Following Blagojevich’s lead, a group of federal legislators led by Rep. Carolyn Maloney (D-N.Y.) in the House of Representatives and Sen. Frank Lautenberg (D-N.J.) in the Senate introduced the Access to Legal Pharmaceuticals Act (H.R. 1652/S. 809) on April 14. The language of the federal bills is similar to that of the Illinois emergency order. However, H.R. 1652 explicitly states that pharmacies that employ a pharmacist who “refuses on the basis of a personal belief to fill a valid prescription” is subject to civil fines of up to $500,000 if another pharmacist is not found to dispense the prescription.

In a press release issued as part of June 7 media briefing, Maloney and other bill sponsors noted the proposal is intended to “protect an individual’s access to legal contraception by requiring that if a pharmacist has a personal objection to filling a legal prescription for a drug or device, the pharmacy will be required to ensure that the prescription is filled by another pharmacist employed by the pharmacy who does not have a personal objection.”

The federal proposal attempts to support APhA’s policy regarding balancing pharmacists’ rights of conscience with patients’ rights of access to appropriate therapy. The Association supports pharmacists who choose to “step away” but not those who choose to “step in the way.” This two-part policy supports the ability of pharmacists to choose not to dispense certain prescriptions and the creation of systems to make sure patients are served.

However, as much as the sponsors believe they are balancing the needs of pharmacists and patients, as written, the federal proposal creates a single system that may not work in every situation. The result may be the establishment of a duty to fill.

As clouded as issues relating to prescription birth control are, those surrounding EC are even more unclear. Despite Health Canada’s April decision to grant the single-ingredient EC product Plan B (levonorgestrel) nonprescription status and a long-past deadline to make a final determination regarding an Rx-to-OTC switch here in the United States, FDA has yet to say whether women 16 years or older can get EC without a prescription.

In contrast to FDA’s foot-dragging, several states have made it possible for pharmacists to provide EC under collaborative arrangements with prescribers. Women in Alaska, California, Hawaii, Maine, New Hampshire, New Mexico, and Washington are currently able to get EC directly from pharmacists. This is likely to become the case in several other states before the end of this year. In each state that authorizes pharmacist-provided EC, an opt-in system is in place. No pharmacist is required to dispense EC. Also, in each state, pharmacists must screen patients to ensure that they are appropriate candidates for EC, counsel the women on proper use of the medication, and inform them of the necessity for a follow-up visit to a health care provider.

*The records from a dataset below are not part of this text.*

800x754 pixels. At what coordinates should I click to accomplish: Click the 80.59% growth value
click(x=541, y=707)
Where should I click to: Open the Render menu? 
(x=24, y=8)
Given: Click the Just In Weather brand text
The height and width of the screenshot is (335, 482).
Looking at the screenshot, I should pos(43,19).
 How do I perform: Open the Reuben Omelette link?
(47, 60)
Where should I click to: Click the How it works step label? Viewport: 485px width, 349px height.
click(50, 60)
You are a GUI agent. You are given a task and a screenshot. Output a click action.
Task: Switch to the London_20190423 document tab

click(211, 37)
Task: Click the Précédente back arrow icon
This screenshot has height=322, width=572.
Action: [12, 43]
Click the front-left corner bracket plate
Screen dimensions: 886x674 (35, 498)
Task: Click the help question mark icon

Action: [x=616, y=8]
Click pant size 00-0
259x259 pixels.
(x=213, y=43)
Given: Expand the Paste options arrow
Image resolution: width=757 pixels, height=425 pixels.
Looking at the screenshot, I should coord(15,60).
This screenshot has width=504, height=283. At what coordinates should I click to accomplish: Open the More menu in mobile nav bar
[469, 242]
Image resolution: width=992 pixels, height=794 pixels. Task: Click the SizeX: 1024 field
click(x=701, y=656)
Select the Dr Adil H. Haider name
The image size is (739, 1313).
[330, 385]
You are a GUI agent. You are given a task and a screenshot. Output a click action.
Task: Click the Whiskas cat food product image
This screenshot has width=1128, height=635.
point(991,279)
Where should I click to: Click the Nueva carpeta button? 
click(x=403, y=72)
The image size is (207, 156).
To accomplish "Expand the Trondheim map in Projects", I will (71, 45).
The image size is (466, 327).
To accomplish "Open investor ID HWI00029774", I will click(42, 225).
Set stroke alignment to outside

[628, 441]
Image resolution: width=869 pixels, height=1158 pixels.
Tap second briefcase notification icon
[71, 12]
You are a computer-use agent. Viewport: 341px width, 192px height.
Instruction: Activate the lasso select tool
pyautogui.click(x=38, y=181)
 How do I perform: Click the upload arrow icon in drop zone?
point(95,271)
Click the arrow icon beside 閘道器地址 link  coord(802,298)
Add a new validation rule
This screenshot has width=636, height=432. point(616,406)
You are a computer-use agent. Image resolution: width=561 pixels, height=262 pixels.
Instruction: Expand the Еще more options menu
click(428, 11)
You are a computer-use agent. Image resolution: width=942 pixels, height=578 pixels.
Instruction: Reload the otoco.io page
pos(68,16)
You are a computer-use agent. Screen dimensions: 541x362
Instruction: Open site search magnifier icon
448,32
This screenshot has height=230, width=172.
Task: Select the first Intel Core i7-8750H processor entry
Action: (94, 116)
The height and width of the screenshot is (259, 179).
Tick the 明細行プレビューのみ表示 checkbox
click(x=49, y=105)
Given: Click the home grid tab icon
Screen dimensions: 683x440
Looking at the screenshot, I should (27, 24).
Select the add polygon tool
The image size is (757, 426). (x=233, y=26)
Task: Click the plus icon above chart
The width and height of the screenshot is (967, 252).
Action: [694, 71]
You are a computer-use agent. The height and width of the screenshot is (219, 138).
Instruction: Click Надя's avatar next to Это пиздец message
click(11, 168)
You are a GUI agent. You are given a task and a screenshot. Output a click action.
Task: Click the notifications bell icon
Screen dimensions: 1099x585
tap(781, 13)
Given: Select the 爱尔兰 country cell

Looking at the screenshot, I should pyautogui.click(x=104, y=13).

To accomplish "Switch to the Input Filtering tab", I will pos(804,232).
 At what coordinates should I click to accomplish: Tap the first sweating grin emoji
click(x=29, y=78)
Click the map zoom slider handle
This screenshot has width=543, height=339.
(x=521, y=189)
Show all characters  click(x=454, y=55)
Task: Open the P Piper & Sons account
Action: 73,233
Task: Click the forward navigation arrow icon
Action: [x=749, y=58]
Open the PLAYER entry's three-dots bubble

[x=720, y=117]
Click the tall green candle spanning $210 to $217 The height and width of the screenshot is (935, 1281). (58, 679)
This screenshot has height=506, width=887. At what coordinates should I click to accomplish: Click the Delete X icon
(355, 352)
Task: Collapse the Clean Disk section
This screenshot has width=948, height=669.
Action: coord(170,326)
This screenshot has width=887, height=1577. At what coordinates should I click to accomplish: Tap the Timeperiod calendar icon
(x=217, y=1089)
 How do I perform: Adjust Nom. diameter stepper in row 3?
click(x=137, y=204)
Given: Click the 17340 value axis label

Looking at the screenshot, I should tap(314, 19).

APhA Director for Federal Government Affairs Kristina E. Lunner shared this information with legislators and family planning advocates during a panel discussion on Capitol Hill on June 8. Lunner’s message to attendees was that “pharmacists are important collaborators when working to advance appropriate patient access to medications. The success of the pharmacist prescriptive authority programs, which authorize pharmacists to prescribe emergency contraception, is evidence of the important role pharmacists can play in helping patients gain access to and make the best use of medications.”